Substitute the given mass of 2.0 g and the calculated moles of 0.02 mol.

$$ M = \frac{2.0 \text{ g}}{0.02 \text{ mol}} $$

$$ M = 100 \text{ g/mol} $$

This molar mass represents the mass of one mole of the triatomic molecule.

**step4 Calculate the atomic mass of the element**

The problem states that the element is triatomic, meaning each molecule is composed of 3 atoms of that element. Therefore, the molar mass of the molecule (which we just calculated) is three times the atomic mass of a single atom of the element.

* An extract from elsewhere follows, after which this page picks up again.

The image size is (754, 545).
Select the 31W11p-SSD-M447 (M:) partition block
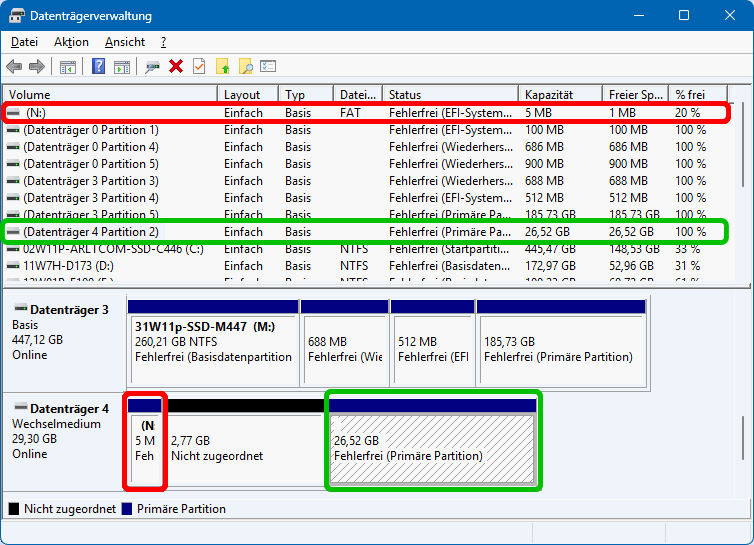212,341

$$ \text{Atomic Mass} = \frac{\text{Molar Mass of Triatomic Molecule}}{3} $$

Using the calculated molar mass of 100 g/mol:

$$ \text{Atomic Mass} = \frac{100 \text{ g/mol}}{3} $$

$$ \text{Atomic Mass} \approx 33.33 \text{ g/mol} $$

This means that one mole of atoms of this element weighs approximately 33.33 grams, or one atom weighs approximately 33.33 atomic mass units (amu).

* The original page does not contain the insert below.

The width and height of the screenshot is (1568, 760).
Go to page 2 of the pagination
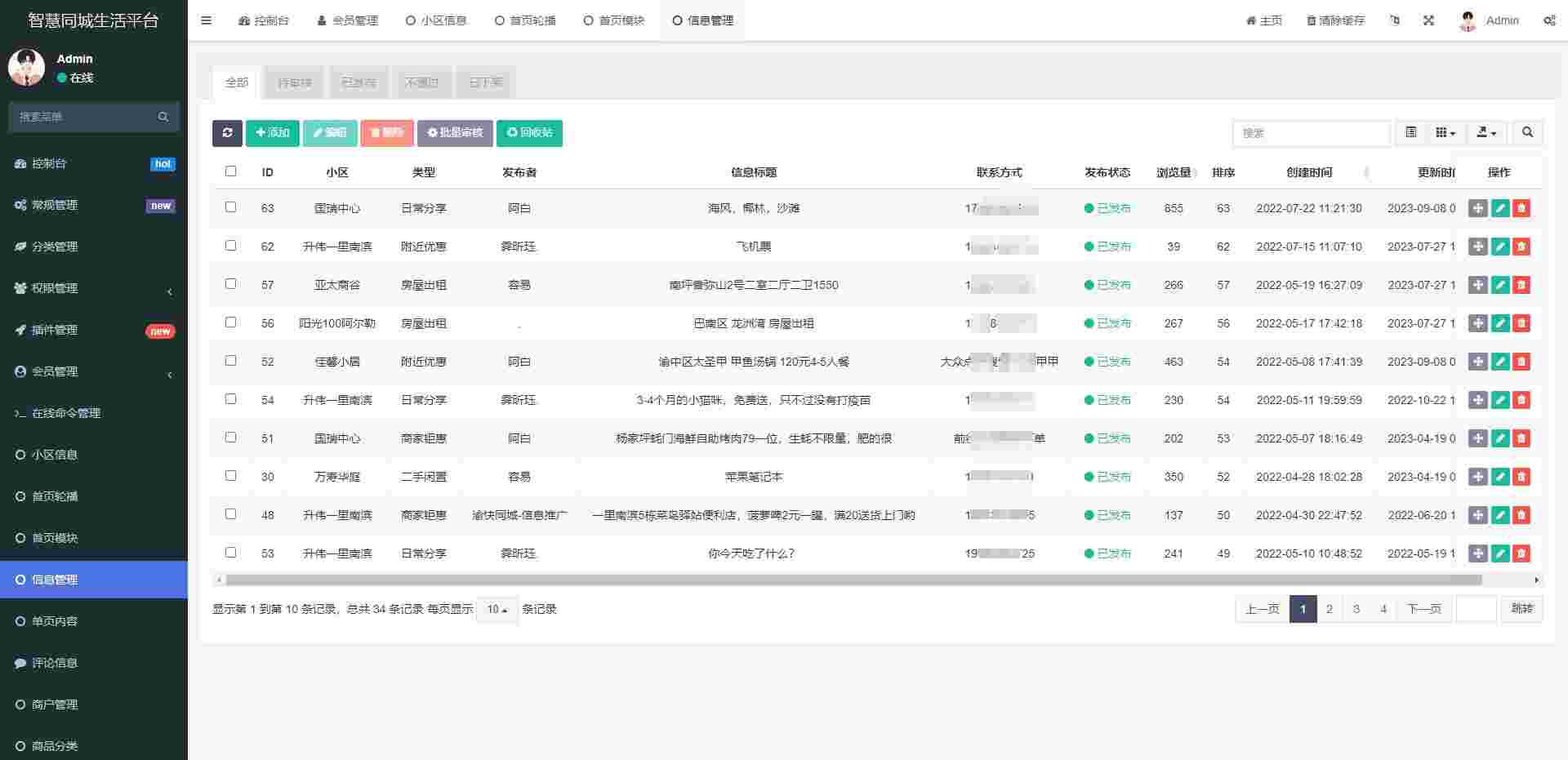(1330, 609)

**step5 Calculate the mass of a single atom**

To find the mass of a single atom in grams, we divide the atomic mass (in g/mol) by Avogadro's number ($$N_A$$), which is approximately $$6.022 \times 10^{23}$$ atoms per mole. Avogadro's number tells us how many particles (atoms, molecules, etc.) are in one mole.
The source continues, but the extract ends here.